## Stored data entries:
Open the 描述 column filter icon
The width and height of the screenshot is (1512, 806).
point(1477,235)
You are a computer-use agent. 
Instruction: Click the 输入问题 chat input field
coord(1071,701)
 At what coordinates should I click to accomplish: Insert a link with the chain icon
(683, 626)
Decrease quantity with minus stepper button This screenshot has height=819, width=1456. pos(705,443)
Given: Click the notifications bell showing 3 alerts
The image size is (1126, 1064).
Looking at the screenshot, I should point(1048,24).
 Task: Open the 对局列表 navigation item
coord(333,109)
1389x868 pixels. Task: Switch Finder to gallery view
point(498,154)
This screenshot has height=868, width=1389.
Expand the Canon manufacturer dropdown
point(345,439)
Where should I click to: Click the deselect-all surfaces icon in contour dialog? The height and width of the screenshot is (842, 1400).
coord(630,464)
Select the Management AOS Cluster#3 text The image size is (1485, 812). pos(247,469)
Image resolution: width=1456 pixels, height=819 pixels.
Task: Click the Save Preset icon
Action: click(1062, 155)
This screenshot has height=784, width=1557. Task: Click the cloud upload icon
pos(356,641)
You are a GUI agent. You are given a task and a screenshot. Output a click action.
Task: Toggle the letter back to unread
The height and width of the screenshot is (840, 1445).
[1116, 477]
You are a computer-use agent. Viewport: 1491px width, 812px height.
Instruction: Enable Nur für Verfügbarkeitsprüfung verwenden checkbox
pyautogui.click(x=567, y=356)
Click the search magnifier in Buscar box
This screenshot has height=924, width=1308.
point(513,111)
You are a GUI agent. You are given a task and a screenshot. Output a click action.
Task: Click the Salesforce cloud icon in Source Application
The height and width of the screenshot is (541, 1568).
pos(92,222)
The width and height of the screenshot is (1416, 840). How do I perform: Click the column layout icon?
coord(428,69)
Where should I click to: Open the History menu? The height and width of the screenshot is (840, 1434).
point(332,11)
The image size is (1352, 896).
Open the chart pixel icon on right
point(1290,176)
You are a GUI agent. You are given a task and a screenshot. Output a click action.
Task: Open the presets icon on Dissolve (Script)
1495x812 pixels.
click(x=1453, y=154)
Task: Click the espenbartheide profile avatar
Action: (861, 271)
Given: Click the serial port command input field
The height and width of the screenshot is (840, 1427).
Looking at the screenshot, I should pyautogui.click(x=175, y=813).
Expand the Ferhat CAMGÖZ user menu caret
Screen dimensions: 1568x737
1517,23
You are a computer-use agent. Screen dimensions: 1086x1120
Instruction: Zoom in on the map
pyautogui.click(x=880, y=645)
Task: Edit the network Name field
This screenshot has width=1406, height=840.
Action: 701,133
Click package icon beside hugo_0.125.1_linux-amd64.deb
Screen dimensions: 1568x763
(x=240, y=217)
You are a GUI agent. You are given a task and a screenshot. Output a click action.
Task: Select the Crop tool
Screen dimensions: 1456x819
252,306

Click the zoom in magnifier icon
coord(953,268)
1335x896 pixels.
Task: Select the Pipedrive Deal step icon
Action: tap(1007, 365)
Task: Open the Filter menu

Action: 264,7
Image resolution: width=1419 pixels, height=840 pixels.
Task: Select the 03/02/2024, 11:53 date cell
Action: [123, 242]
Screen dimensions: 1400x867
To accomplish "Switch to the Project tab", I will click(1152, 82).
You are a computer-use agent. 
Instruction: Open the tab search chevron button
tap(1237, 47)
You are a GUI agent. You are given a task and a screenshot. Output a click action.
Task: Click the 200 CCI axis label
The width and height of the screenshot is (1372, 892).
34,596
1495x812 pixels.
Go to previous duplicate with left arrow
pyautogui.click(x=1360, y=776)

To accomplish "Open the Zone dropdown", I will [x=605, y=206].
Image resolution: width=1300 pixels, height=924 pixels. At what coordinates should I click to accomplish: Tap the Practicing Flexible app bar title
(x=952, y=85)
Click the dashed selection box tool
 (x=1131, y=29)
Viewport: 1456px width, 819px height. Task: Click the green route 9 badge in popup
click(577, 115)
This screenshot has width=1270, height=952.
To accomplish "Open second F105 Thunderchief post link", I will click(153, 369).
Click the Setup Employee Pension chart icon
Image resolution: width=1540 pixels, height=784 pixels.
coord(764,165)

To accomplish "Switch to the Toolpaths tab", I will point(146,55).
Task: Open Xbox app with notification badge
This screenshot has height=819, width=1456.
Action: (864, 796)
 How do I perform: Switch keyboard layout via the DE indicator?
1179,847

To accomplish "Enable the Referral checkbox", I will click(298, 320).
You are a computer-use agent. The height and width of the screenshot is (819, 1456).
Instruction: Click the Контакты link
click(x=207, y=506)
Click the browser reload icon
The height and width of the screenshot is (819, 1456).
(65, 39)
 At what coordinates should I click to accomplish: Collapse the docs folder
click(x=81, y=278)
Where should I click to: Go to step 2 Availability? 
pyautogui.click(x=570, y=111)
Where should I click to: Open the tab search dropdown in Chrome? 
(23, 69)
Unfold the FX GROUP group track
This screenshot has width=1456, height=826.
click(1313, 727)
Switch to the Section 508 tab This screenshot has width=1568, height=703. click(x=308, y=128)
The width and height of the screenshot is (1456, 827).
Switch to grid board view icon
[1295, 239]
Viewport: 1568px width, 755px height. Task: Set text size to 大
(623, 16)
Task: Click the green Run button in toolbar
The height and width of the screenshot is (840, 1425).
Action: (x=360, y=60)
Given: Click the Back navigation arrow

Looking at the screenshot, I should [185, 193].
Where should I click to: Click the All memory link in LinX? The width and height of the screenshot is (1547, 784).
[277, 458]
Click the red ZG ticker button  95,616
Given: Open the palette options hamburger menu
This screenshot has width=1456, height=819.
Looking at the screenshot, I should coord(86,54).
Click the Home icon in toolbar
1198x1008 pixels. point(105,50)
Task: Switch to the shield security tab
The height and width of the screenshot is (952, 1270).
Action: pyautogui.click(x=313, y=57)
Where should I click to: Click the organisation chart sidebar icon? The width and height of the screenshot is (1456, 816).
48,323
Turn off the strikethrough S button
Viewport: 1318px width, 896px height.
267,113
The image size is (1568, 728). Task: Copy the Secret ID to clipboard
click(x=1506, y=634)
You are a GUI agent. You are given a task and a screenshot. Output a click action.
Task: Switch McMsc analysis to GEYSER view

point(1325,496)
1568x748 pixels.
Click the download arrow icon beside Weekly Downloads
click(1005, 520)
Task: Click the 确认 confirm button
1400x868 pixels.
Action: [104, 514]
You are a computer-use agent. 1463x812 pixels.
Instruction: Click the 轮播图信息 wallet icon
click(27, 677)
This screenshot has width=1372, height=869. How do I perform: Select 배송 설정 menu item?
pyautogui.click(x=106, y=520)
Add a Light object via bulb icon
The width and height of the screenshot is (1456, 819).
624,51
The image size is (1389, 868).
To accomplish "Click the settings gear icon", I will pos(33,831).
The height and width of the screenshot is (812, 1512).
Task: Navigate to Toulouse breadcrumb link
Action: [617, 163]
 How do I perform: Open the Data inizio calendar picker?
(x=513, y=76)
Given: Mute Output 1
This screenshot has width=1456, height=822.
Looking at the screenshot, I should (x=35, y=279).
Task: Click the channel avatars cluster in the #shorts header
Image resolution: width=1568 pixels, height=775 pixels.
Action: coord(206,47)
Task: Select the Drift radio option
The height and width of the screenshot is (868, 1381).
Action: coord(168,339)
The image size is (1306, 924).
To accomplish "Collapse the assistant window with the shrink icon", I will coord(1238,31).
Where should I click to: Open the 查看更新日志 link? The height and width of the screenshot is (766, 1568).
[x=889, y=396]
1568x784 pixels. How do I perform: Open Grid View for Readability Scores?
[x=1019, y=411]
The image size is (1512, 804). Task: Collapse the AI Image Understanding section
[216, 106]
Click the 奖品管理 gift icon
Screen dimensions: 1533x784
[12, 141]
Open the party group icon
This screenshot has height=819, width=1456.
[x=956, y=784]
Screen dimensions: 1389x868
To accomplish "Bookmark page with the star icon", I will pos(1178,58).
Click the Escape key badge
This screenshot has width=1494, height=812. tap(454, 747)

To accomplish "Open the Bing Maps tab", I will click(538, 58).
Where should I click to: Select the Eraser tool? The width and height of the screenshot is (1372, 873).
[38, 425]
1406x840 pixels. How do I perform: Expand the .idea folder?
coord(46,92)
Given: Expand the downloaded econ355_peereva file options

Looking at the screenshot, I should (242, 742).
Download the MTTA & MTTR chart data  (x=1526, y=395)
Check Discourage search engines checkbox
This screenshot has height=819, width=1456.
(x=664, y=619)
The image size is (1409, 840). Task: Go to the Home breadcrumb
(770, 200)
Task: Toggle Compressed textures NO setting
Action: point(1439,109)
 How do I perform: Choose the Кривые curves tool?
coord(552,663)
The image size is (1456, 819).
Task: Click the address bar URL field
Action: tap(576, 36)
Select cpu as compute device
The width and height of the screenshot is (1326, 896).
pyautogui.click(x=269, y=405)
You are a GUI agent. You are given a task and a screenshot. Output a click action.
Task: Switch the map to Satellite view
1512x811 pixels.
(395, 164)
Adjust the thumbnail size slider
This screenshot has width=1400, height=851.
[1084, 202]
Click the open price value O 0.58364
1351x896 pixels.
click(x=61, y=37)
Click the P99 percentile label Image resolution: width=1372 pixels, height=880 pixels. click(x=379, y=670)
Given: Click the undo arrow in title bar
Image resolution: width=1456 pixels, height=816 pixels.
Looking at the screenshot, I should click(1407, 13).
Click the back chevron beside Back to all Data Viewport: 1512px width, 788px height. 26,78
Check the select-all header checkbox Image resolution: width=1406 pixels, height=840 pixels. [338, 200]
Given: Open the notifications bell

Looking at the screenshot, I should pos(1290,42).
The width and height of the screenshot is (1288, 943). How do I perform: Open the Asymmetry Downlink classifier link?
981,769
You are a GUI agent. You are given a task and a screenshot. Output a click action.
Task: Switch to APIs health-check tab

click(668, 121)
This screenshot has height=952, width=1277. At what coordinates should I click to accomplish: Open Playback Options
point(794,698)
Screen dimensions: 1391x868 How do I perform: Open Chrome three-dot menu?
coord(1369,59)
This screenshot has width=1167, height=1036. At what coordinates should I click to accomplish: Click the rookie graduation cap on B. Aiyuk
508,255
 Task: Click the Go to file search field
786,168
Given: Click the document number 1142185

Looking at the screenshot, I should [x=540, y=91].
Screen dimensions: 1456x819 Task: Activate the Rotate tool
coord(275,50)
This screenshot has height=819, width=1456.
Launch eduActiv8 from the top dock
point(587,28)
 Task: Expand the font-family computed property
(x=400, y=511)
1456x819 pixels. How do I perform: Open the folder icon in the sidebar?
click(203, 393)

## Activity:
Of the lines above, extract only those from the line with "The height and width of the screenshot is (840, 1425)." to the line with "Click the red", both included, exactly as written.

## Solution:
The height and width of the screenshot is (840, 1425).
Action: (x=360, y=60)
Given: Click the Back navigation arrow

Looking at the screenshot, I should [185, 193].
Where should I click to: Click the All memory link in LinX? The width and height of the screenshot is (1547, 784).
[277, 458]
Click the red ZG ticker button  95,616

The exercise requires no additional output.